BROOMFIELD — As fears and restrictions related to COVID-19 fade, Vail Resorts Inc. (NYSE: MTN) saw ski area visits and sales increase in the first half of the 2022-2023 ski season.
However, bad weather and even worse performance from airlines over the holidays kept the resort operator from fully cashing in during an important stretch of the early season.
From the beginning of the ski season through Jan. 8, total skier visits were up 12.5% compared to the prior year season-to-date period.
Lift-ticket sales were up 5.3%, ski school revenue was up 35.6% and dining revenue was up 58.0%.
“We are pleased to see the growth across the business. Increased staffing levels relative to the prior year period enabled our mountain resorts to deliver full operations of lifts and mountain terrain and normal operations of important guest experiences such as our restaurants, lodging, ski and ride school, and rental and retail locations, which helped drive a return of ancillary spending,” Vail CEO Kirsten Lynch said in a prepared statement. “Results season to date for the 2022-2023 North American ski season outperformed results from the comparable prior year period, which were negatively impacted by challenging early season conditions, elevated COVID-19 cases associated with the Omicron variant and staffing-driven capacity constraints in our ancillary businesses. Improved conditions at our Colorado, Utah and Tahoe resorts drove a strong rebound in local guest visitation, and the easing of travel restrictions in Canada contributed to a strong rebound in destination visitation at Whistler Blackcomb relative to the prior year period.”
Despite the improved performance, Vail expects its 2023 EBITDA to be in the lower half of its guidance range of $321 million to $396 million.
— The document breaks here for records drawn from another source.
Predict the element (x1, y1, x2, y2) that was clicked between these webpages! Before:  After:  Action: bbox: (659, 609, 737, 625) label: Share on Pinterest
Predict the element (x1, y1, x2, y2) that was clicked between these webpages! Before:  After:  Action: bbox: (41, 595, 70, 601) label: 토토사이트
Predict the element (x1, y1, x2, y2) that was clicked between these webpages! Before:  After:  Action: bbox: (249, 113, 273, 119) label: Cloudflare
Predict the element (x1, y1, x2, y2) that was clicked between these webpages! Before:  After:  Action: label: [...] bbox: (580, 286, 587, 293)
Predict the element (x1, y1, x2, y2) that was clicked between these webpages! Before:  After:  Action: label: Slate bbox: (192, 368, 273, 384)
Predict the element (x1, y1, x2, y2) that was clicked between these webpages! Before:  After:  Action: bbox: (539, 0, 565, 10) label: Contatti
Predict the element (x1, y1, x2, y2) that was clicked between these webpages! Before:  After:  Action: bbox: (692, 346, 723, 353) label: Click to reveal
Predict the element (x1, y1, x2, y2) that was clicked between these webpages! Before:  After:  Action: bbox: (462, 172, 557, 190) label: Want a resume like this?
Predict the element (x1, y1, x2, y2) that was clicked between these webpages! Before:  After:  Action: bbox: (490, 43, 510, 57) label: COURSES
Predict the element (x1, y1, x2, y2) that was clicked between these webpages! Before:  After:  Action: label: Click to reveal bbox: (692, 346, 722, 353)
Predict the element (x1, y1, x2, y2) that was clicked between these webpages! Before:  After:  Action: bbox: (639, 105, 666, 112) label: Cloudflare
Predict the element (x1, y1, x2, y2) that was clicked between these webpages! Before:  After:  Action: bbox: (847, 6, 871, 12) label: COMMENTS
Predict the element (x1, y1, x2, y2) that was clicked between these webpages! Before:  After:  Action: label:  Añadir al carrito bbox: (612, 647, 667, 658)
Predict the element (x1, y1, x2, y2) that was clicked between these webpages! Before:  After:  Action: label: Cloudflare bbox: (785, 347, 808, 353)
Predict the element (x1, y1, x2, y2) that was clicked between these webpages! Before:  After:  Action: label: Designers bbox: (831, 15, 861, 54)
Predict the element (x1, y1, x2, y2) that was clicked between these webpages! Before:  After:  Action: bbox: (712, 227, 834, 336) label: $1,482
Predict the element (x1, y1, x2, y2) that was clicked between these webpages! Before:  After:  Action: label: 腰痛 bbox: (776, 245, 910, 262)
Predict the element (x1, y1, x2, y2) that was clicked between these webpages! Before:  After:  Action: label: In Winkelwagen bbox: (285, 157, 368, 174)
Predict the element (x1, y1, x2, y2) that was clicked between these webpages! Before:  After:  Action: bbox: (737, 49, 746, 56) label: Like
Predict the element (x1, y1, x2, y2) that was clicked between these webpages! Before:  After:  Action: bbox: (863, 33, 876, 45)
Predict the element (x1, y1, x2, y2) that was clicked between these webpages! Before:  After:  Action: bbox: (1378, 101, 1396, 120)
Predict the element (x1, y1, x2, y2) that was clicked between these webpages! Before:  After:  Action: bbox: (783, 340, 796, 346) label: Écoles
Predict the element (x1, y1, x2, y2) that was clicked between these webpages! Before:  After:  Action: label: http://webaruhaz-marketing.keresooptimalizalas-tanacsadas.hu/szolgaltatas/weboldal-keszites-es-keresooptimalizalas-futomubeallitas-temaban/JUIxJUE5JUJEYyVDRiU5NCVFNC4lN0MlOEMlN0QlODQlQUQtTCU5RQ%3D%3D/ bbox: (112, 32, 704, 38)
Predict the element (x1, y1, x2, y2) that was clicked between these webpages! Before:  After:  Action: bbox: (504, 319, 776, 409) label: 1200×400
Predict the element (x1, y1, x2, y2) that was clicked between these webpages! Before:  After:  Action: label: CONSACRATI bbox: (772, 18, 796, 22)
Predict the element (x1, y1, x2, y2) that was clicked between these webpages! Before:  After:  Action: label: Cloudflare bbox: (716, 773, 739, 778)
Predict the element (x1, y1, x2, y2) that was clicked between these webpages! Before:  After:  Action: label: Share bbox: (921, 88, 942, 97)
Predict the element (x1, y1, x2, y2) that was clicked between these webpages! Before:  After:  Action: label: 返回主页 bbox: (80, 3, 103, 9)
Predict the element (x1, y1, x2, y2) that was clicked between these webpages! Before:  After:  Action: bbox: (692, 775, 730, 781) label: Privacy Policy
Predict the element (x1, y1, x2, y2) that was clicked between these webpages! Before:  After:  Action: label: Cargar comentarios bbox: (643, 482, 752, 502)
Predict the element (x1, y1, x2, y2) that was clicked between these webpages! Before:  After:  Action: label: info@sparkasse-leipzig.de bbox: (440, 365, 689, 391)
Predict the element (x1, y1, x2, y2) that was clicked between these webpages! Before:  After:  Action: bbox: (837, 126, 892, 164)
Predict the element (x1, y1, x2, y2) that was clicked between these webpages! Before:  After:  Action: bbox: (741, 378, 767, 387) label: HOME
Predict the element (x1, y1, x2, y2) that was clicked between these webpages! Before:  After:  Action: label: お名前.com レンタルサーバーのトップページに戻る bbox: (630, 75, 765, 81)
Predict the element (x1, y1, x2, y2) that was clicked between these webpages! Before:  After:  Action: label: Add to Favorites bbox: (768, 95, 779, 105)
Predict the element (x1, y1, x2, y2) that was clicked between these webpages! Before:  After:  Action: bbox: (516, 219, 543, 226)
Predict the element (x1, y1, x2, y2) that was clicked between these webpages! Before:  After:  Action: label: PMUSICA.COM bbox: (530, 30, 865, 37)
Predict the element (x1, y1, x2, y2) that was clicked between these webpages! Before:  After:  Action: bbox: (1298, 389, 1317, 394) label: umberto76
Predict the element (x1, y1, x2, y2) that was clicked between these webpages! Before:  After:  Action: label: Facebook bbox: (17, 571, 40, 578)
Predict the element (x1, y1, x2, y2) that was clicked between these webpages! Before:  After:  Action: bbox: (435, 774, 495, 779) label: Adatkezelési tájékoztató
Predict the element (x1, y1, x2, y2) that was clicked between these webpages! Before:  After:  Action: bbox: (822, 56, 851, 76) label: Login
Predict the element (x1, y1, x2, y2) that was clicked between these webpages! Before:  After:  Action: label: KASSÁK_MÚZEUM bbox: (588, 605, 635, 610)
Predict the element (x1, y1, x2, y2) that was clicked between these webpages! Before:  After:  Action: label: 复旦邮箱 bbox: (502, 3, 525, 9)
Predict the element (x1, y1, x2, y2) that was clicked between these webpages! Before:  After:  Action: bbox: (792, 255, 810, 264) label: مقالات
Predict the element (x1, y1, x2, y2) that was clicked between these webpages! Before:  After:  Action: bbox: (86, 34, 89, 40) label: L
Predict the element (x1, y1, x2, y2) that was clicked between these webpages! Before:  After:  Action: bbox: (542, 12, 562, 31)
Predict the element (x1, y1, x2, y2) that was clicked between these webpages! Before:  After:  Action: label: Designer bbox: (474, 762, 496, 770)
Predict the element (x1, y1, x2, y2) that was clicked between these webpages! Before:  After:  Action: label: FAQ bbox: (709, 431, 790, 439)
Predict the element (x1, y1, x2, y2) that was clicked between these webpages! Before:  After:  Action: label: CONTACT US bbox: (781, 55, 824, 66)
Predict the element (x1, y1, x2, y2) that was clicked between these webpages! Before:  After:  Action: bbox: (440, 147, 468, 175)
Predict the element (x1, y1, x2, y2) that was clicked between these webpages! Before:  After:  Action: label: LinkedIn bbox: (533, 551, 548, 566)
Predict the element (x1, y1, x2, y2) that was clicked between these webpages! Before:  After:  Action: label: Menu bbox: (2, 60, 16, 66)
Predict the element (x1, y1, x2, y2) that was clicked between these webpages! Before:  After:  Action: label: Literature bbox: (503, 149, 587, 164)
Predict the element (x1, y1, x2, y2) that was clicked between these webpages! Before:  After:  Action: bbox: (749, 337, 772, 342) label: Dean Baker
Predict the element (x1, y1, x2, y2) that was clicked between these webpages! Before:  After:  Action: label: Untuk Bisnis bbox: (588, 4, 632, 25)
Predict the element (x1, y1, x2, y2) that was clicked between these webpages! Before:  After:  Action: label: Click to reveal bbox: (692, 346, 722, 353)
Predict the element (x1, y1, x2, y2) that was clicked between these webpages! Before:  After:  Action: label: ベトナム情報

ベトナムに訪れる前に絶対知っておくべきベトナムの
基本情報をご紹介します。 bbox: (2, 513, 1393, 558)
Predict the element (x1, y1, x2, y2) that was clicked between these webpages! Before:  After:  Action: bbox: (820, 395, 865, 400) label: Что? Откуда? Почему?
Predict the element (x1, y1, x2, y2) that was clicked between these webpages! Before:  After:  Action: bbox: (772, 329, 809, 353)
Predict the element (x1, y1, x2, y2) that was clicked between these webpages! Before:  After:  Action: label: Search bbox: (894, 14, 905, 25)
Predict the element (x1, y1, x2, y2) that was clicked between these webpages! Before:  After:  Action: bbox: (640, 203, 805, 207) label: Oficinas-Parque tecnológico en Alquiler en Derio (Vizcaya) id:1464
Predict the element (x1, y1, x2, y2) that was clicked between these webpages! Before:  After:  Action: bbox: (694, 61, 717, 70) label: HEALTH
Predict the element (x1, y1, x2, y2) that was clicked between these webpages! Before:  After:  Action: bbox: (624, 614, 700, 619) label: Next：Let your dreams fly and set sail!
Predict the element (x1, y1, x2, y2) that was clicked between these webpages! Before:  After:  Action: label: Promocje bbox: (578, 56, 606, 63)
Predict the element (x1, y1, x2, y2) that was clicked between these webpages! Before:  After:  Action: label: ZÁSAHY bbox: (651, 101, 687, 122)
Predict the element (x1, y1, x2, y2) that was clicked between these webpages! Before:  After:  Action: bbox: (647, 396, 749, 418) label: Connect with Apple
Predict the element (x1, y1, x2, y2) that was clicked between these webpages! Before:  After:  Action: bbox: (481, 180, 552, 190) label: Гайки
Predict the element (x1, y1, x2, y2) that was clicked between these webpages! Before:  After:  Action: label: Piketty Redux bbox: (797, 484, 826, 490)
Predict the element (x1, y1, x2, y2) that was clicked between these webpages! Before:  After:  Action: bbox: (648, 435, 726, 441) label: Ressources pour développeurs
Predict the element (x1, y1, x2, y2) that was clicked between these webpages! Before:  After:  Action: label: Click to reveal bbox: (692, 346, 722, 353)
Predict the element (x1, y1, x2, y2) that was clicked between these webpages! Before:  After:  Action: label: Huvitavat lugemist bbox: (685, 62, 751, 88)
“Season-to-date destination guest visitation at our western U.S. resorts was below our expectations, which we believe was negatively impacted by the extreme weather causing resort closures and the airline disruptions that impacted travel across the U.S. during the peak holiday period,” Lynch said in a statement. “Based on our significant base of pre-committed guests through advance commitment pass products, strong conditions across our western resorts, and lodging booking trends, we believe that a portion of the visitation we originally expected over the holiday period will occur later in the season.”